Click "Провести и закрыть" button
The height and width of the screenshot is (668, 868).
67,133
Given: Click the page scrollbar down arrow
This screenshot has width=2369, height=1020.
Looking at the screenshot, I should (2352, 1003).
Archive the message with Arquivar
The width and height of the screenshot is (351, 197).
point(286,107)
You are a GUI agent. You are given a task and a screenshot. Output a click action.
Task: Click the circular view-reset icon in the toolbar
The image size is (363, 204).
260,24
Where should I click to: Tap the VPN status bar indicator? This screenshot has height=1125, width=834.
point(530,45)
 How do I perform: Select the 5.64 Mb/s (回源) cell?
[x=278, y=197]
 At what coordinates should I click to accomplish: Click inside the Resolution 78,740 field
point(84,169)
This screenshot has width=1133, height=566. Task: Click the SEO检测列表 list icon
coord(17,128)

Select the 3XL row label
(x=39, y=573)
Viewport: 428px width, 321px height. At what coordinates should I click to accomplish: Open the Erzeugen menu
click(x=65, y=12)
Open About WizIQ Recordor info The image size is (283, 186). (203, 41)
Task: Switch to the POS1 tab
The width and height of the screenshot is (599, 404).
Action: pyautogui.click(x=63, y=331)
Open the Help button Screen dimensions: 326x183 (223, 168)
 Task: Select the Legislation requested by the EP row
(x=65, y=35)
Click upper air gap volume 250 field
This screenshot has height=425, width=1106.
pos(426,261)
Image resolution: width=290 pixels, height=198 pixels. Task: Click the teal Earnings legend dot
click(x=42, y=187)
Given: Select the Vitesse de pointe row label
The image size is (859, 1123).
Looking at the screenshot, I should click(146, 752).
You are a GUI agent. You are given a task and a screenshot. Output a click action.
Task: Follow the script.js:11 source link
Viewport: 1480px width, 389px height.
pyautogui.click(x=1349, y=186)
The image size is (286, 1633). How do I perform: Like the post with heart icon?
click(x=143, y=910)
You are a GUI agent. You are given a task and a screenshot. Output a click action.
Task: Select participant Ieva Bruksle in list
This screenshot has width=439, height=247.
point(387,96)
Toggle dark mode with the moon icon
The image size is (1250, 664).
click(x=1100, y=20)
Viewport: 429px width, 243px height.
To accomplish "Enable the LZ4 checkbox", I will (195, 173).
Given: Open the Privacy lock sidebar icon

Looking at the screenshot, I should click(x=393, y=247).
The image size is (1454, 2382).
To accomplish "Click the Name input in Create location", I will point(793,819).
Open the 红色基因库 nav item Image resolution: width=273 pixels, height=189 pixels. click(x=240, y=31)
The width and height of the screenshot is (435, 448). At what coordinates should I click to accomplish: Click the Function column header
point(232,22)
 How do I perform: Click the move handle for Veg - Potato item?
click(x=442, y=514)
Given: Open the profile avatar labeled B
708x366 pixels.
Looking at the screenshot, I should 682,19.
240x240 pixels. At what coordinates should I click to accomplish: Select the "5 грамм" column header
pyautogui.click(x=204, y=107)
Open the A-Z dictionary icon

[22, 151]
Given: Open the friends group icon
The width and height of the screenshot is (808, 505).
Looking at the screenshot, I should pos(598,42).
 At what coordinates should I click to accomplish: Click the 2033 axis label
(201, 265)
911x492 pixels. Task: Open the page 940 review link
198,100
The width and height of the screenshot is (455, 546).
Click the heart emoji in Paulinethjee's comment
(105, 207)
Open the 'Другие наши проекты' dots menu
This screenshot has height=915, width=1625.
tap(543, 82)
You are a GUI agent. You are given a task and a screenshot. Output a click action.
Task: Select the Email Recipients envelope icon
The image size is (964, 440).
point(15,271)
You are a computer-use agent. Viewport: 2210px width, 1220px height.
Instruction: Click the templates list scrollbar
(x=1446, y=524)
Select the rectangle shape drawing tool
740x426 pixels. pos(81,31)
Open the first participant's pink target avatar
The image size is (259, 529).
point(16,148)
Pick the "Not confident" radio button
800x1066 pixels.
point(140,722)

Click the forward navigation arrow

### WORK INSTRUCTIONS
Reproduce all of the entries above, changing every occurrence of "GUI agent" to "interface agent" and leaving everything else unchanged.

### EXERCISE RESULT
Click "Провести и закрыть" button
The height and width of the screenshot is (668, 868).
67,133
Given: Click the page scrollbar down arrow
This screenshot has width=2369, height=1020.
Looking at the screenshot, I should (2352, 1003).
Archive the message with Arquivar
The width and height of the screenshot is (351, 197).
point(286,107)
You are a interface agent. You are given a task and a screenshot. Output a click action.
Task: Click the circular view-reset icon in the toolbar
The image size is (363, 204).
260,24
Where should I click to: Tap the VPN status bar indicator? This screenshot has height=1125, width=834.
point(530,45)
 How do I perform: Select the 5.64 Mb/s (回源) cell?
[x=278, y=197]
 At what coordinates should I click to accomplish: Click inside the Resolution 78,740 field
point(84,169)
This screenshot has width=1133, height=566. Task: Click the SEO检测列表 list icon
coord(17,128)

Select the 3XL row label
(x=39, y=573)
Viewport: 428px width, 321px height. At what coordinates should I click to accomplish: Open the Erzeugen menu
click(x=65, y=12)
Open About WizIQ Recordor info The image size is (283, 186). (203, 41)
Task: Switch to the POS1 tab
The width and height of the screenshot is (599, 404).
Action: pyautogui.click(x=63, y=331)
Open the Help button Screen dimensions: 326x183 (223, 168)
 Task: Select the Legislation requested by the EP row
(x=65, y=35)
Click upper air gap volume 250 field
This screenshot has height=425, width=1106.
pos(426,261)
Image resolution: width=290 pixels, height=198 pixels. Task: Click the teal Earnings legend dot
click(x=42, y=187)
Given: Select the Vitesse de pointe row label
The image size is (859, 1123).
Looking at the screenshot, I should click(146, 752).
You are a interface agent. You are given a task and a screenshot. Output a click action.
Task: Follow the script.js:11 source link
Viewport: 1480px width, 389px height.
pyautogui.click(x=1349, y=186)
The image size is (286, 1633). How do I perform: Like the post with heart icon?
click(x=143, y=910)
You are a interface agent. You are given a task and a screenshot. Output a click action.
Task: Select participant Ieva Bruksle in list
This screenshot has width=439, height=247.
point(387,96)
Toggle dark mode with the moon icon
The image size is (1250, 664).
click(x=1100, y=20)
Viewport: 429px width, 243px height.
To accomplish "Enable the LZ4 checkbox", I will (195, 173).
Given: Open the Privacy lock sidebar icon

Looking at the screenshot, I should click(x=393, y=247).
The image size is (1454, 2382).
To accomplish "Click the Name input in Create location", I will point(793,819).
Open the 红色基因库 nav item Image resolution: width=273 pixels, height=189 pixels. click(x=240, y=31)
The width and height of the screenshot is (435, 448). At what coordinates should I click to accomplish: Click the Function column header
point(232,22)
 How do I perform: Click the move handle for Veg - Potato item?
click(x=442, y=514)
Given: Open the profile avatar labeled B
708x366 pixels.
Looking at the screenshot, I should 682,19.
240x240 pixels. At what coordinates should I click to accomplish: Select the "5 грамм" column header
pyautogui.click(x=204, y=107)
Open the A-Z dictionary icon

[22, 151]
Given: Open the friends group icon
The width and height of the screenshot is (808, 505).
Looking at the screenshot, I should pos(598,42).
 At what coordinates should I click to accomplish: Click the 2033 axis label
(201, 265)
911x492 pixels. Task: Open the page 940 review link
198,100
The width and height of the screenshot is (455, 546).
Click the heart emoji in Paulinethjee's comment
(105, 207)
Open the 'Другие наши проекты' dots menu
This screenshot has height=915, width=1625.
tap(543, 82)
You are a interface agent. You are given a task and a screenshot. Output a click action.
Task: Select the Email Recipients envelope icon
The image size is (964, 440).
point(15,271)
You are a computer-use agent. Viewport: 2210px width, 1220px height.
Instruction: Click the templates list scrollbar
(x=1446, y=524)
Select the rectangle shape drawing tool
740x426 pixels. pos(81,31)
Open the first participant's pink target avatar
The image size is (259, 529).
point(16,148)
Pick the "Not confident" radio button
800x1066 pixels.
point(140,722)

Click the forward navigation arrow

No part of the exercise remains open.